The nurse is caring for a client who has been diagnosed with pernicious anemia. Which of the following statements by the client indicates an understanding of the treatment of pernicious anemia?
- A. I will need to increase my dietary intake of foods that are high in vitamin B12.'
- B. I will receive my first injection of vitamin B12 tomorrow, and I will return for a follow-up injection in 1 month.'
- C. I understand that the oral form of vitamin B12 is preferred because it is safer and less expensive than the injection form.'
- D. I will need to take vitamin B12 replacements for the rest of my life.'
Correct Answer: D
Rationale: Pernicious anemia requires lifelong vitamin B12 injections due to intrinsic factor deficiency, preventing absorption of dietary or oral B12.
A nurse is assessing an 82-year-old for depression, because of the client's age, the nurses' assessment should be guided by the fact that:
- A. Sadness of mood is usually present but it is masked by other symptoms.

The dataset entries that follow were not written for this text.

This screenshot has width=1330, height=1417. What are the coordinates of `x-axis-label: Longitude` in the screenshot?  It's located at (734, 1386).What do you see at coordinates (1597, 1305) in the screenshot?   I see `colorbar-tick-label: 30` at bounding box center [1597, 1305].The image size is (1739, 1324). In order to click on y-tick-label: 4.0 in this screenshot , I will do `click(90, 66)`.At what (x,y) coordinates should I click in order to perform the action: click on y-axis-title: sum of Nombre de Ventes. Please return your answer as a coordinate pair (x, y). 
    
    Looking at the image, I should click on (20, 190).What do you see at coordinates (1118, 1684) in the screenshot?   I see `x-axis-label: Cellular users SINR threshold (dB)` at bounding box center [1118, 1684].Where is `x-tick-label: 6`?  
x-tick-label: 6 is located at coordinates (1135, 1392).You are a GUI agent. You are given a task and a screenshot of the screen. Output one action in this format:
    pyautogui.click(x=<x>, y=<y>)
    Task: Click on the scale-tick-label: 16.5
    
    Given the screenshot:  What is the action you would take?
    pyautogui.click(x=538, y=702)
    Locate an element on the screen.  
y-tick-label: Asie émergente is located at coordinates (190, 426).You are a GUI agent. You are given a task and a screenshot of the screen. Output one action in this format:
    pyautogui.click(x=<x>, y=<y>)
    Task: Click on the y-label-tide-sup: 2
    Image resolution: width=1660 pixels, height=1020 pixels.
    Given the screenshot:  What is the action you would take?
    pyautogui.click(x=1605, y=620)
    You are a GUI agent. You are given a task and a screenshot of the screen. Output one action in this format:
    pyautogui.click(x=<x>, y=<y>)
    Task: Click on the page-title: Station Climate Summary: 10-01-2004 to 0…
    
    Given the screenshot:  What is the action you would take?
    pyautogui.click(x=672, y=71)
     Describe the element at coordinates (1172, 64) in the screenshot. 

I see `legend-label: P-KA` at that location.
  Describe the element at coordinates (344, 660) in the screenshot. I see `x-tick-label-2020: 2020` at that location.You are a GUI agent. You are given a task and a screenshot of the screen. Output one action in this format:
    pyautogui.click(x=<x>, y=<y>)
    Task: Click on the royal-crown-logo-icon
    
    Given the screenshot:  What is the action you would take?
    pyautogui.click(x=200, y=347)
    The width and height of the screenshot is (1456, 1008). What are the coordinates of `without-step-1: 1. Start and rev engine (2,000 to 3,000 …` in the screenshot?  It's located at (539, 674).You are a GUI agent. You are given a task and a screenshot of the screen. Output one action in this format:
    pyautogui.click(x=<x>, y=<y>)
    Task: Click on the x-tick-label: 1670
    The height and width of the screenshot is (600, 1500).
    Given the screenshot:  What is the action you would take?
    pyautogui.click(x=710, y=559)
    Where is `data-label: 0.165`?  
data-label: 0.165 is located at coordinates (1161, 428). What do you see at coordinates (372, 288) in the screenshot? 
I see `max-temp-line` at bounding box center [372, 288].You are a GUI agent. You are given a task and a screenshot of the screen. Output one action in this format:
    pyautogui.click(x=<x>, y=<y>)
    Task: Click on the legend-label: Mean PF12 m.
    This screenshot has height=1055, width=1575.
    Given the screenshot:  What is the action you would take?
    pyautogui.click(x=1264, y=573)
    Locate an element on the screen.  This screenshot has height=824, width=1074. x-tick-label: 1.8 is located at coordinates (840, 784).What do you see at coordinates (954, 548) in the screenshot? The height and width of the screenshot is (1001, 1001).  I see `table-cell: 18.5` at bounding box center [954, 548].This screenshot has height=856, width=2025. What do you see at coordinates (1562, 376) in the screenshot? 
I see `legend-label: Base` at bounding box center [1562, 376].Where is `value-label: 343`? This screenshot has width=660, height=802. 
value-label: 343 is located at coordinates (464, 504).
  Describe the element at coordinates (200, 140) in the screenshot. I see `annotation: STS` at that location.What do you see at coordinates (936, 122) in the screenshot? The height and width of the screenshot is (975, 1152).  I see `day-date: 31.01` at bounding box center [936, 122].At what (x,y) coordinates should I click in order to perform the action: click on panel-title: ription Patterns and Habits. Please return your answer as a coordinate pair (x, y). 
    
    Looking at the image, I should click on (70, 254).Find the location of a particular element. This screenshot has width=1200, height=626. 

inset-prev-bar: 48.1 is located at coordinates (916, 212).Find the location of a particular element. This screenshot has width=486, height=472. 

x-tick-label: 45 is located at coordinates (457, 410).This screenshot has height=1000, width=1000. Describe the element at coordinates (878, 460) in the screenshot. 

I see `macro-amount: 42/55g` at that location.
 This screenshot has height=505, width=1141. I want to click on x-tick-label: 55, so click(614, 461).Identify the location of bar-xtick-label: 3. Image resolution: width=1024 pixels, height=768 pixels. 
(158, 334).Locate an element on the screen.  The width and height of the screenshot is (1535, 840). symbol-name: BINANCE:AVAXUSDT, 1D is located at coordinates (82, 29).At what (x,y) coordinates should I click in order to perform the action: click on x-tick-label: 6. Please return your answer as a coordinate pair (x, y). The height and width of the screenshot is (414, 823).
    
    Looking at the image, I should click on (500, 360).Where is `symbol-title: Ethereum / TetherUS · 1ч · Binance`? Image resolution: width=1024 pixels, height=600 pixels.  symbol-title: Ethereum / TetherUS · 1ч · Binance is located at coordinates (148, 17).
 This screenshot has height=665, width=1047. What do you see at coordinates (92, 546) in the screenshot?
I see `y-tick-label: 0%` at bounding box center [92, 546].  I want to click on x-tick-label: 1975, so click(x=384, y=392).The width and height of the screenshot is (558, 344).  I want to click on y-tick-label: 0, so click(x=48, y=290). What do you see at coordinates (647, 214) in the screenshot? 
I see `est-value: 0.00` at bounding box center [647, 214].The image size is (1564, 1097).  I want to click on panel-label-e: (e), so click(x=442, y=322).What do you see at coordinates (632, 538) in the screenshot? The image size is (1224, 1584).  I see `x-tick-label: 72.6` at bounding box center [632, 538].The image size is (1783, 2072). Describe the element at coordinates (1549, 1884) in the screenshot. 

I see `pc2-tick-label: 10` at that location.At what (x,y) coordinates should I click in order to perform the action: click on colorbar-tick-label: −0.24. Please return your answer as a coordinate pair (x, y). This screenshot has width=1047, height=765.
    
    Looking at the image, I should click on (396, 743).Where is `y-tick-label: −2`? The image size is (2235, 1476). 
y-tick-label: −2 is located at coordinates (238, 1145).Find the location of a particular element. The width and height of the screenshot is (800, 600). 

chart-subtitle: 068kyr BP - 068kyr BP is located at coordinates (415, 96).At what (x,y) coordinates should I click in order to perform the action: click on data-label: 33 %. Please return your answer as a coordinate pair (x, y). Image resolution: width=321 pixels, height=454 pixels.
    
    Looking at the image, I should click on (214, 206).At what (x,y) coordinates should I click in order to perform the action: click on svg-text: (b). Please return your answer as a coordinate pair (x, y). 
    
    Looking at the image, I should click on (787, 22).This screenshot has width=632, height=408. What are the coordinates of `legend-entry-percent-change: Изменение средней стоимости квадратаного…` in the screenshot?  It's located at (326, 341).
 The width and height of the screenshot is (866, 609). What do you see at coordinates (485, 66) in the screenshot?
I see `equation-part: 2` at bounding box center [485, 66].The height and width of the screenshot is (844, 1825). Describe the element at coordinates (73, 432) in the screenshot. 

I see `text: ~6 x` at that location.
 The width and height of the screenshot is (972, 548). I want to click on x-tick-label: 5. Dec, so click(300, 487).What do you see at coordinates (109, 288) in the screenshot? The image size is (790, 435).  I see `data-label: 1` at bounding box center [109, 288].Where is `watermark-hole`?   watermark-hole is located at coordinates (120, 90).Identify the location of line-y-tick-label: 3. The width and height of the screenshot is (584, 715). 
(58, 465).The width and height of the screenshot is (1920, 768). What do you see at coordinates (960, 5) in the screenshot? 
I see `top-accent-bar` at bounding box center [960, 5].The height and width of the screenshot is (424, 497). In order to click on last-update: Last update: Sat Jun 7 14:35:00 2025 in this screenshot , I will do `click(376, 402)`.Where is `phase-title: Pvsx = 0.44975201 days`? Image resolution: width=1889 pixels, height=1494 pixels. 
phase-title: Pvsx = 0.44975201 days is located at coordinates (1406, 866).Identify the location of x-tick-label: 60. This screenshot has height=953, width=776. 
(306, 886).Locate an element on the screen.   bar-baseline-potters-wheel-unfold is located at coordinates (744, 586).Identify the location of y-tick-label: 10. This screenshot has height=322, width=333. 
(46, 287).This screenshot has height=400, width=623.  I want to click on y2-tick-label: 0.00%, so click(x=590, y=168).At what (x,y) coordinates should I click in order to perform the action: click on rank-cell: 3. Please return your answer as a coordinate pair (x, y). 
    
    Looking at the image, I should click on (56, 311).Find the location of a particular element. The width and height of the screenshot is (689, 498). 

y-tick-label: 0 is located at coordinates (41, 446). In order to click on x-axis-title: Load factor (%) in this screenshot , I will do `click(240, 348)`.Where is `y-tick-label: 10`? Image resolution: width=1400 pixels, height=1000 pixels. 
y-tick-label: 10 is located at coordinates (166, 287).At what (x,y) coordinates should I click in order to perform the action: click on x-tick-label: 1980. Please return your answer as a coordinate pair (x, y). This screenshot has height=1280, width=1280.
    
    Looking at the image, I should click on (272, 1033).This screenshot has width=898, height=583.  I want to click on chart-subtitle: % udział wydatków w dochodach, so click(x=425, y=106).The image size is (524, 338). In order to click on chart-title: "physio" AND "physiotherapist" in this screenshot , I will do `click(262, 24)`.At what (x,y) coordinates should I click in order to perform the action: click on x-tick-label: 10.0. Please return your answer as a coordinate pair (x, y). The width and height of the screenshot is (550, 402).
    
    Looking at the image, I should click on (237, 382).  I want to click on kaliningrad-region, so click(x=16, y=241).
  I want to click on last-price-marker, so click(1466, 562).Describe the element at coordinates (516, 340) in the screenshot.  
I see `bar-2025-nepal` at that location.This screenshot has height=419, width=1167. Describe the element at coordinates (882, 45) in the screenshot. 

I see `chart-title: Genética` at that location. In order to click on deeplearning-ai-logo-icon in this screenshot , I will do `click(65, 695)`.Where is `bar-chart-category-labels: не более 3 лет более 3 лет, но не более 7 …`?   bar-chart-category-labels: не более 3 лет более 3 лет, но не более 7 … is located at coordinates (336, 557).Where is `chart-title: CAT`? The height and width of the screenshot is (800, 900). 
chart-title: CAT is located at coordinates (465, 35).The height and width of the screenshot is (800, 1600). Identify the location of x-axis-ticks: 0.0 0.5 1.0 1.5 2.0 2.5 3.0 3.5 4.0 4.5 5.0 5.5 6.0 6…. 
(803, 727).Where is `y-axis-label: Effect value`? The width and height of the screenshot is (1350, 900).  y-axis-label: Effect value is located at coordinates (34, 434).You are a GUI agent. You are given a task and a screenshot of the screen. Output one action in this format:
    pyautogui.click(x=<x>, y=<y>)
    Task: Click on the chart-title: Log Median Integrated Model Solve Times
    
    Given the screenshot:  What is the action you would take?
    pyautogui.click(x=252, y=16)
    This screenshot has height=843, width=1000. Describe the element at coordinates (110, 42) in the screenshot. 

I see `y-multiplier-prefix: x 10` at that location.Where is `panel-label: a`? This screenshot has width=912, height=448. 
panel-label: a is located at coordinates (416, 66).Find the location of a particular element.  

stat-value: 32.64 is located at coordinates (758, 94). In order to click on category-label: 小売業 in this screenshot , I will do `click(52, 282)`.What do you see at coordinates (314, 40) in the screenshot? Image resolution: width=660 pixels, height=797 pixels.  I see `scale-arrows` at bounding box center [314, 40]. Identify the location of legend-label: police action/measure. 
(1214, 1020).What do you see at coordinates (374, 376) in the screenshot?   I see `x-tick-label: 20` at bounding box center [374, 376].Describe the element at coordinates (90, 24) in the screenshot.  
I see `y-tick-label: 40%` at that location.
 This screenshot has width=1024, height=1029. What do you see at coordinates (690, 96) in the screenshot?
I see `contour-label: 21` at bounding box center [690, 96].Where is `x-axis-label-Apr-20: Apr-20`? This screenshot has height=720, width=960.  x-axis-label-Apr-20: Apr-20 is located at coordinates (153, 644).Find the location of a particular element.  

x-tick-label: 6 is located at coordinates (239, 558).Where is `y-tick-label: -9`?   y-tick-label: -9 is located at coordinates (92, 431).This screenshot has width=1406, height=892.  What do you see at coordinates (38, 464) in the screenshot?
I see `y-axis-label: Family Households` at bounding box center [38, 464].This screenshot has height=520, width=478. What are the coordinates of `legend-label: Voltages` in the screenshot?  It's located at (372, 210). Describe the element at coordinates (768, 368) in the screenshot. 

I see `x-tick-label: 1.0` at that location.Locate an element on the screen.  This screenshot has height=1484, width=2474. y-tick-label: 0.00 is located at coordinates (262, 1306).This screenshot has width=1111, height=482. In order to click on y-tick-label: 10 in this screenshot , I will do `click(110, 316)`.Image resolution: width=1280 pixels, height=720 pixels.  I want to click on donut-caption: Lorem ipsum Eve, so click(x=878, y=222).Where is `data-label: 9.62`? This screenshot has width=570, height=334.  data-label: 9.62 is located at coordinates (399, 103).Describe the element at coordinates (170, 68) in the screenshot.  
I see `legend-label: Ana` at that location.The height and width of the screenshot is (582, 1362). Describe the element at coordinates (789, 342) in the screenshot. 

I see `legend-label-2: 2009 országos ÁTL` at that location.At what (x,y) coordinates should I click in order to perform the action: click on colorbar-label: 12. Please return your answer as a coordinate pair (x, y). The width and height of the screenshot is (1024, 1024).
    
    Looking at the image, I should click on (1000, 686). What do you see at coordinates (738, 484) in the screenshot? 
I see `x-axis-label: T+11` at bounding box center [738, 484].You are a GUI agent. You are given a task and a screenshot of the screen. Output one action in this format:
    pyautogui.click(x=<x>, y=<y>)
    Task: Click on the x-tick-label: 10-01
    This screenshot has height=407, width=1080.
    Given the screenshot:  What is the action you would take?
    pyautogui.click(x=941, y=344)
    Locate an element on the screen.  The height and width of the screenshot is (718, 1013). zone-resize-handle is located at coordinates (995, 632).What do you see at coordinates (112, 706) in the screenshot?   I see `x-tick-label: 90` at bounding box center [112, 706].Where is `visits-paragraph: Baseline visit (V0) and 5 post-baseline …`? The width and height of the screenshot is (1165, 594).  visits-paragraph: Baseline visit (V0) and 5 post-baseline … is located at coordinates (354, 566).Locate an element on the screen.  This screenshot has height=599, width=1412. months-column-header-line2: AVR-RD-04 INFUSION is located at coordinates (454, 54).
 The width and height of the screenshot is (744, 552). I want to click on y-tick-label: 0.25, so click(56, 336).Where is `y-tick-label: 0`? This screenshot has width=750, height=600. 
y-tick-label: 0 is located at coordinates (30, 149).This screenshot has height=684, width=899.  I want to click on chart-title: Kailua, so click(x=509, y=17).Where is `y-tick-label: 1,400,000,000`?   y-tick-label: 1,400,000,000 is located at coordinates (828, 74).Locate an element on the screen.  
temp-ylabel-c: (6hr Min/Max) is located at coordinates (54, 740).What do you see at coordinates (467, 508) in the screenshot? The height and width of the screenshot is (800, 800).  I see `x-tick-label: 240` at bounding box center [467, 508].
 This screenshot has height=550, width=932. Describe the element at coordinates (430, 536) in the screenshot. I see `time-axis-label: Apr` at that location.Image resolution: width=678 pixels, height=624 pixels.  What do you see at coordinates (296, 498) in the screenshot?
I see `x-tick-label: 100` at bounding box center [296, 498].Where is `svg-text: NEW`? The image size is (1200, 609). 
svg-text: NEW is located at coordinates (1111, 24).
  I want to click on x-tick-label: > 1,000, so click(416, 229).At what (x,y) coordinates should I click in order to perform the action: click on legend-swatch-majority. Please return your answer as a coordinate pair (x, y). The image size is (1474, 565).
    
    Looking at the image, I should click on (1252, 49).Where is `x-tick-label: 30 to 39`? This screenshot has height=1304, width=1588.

- B. Impairment of cognition usually is not present.
- C. Psychosomatic tendencies do not tend to dominate.
- D. Antidepressant therapies are less effective in older adults.
Correct Answer: A
Rationale: In older adults, depression may present with atypical symptoms, such as somatic complaints or irritability, rather than overt sadness, which can mask the condition.
The nurse is preparing to start an I.V. infusion. Before inserting the needle into a vein, the nurse should apply a tourniquet to the client's arm to accomplish which of the following?
- A. Distend the veins.
- B. Stabilize the veins.
- C. Immobilize the arm.
- D. Occlude arterial circulation.
Correct Answer: A
Rationale: A tourniquet distends veins by restricting venous return, making them easier to access for I.V. insertion.
The nurse is caring for a client with a history of burns. Which of the following interventions should be included in the plan of care? Select all that apply.
- A. Monitor urine output.
- B. Administer tetanus prophylaxis.
- C. Provide psychological support.
- D. Restrict visitors to prevent infection.
- E. Apply cold compresses to burns.
Correct Answer: A, B, C
Rationale: Monitoring urine output, tetanus prophylaxis, and psychological support are essential. Visitors should be screened, not restricted, and cold compresses are contraindicated.